_PROBLEM TO SOLVE_: With pictures left out, output exactly the lines of the listing below from the line that has "This screenshot has width=1461, height=620." to the line that has "Click the 'Celebrate", both lines kept.

_DATASET CONTENT_:

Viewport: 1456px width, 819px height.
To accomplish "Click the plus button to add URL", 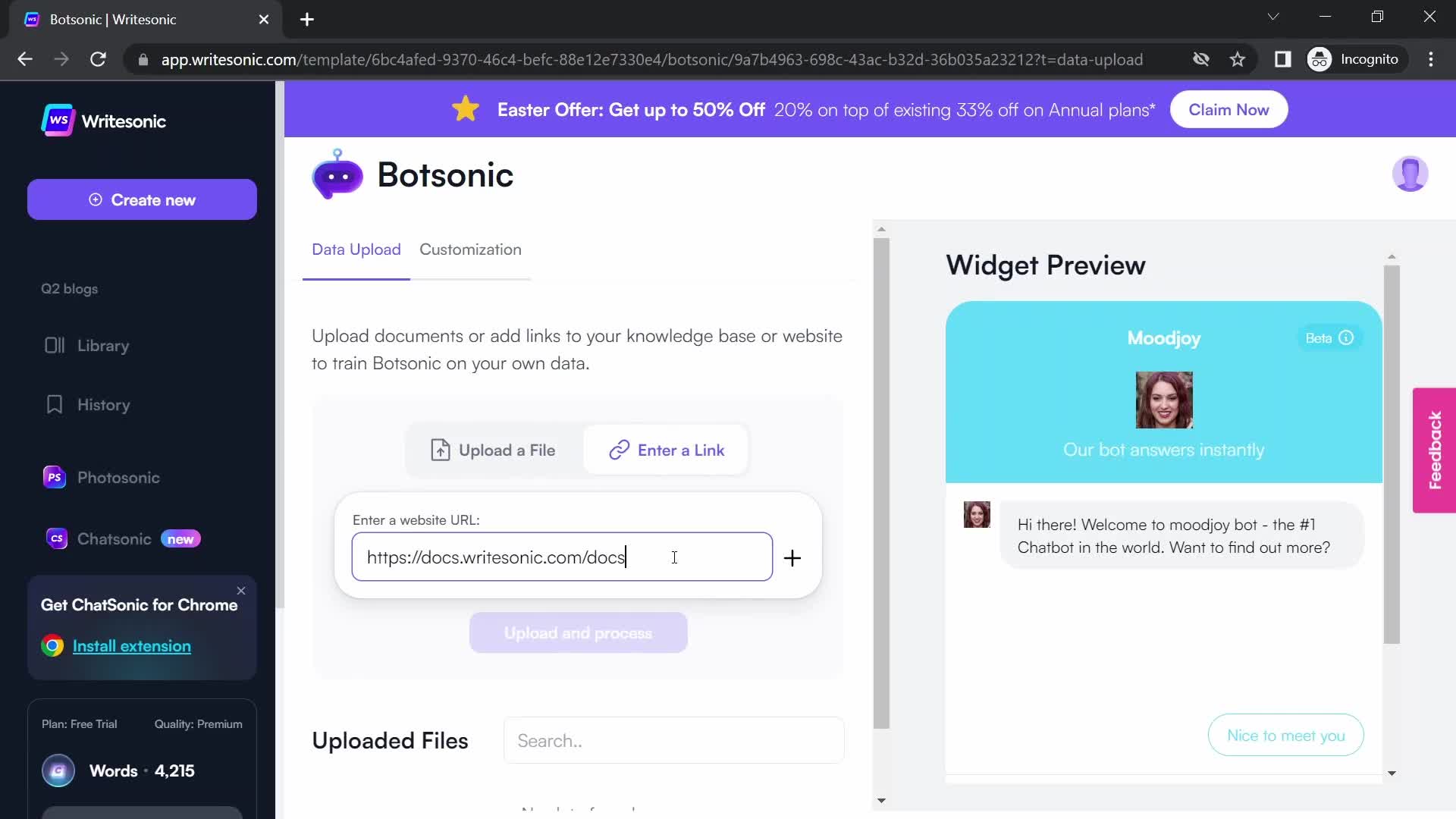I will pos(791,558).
--
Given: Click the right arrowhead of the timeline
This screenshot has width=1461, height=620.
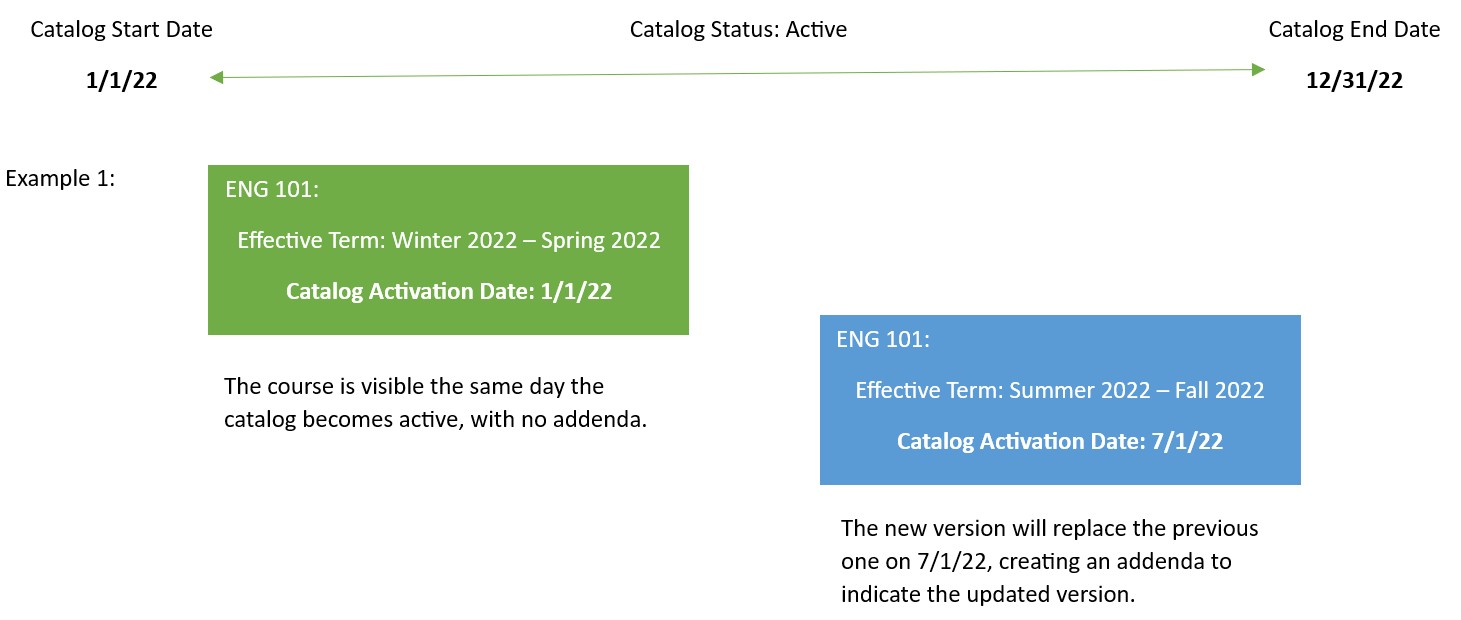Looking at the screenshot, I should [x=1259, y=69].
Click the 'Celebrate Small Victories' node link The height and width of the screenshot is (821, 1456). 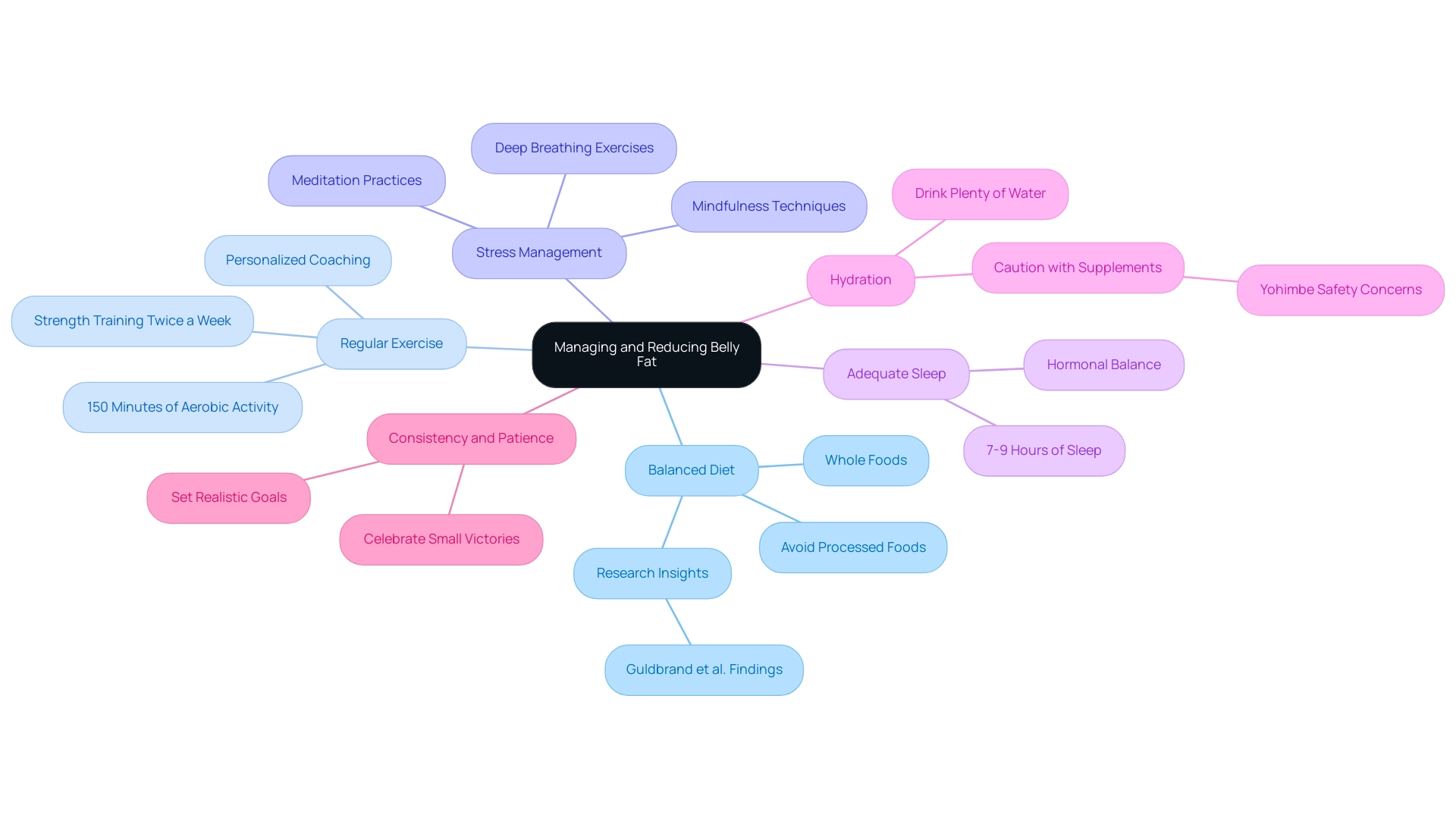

_SOLUTION FOR THIS EXERCISE_:
This screenshot has width=1461, height=620.
Looking at the screenshot, I should [x=1259, y=69].
Click the 'Celebrate Small Victories' node link The height and width of the screenshot is (821, 1456). 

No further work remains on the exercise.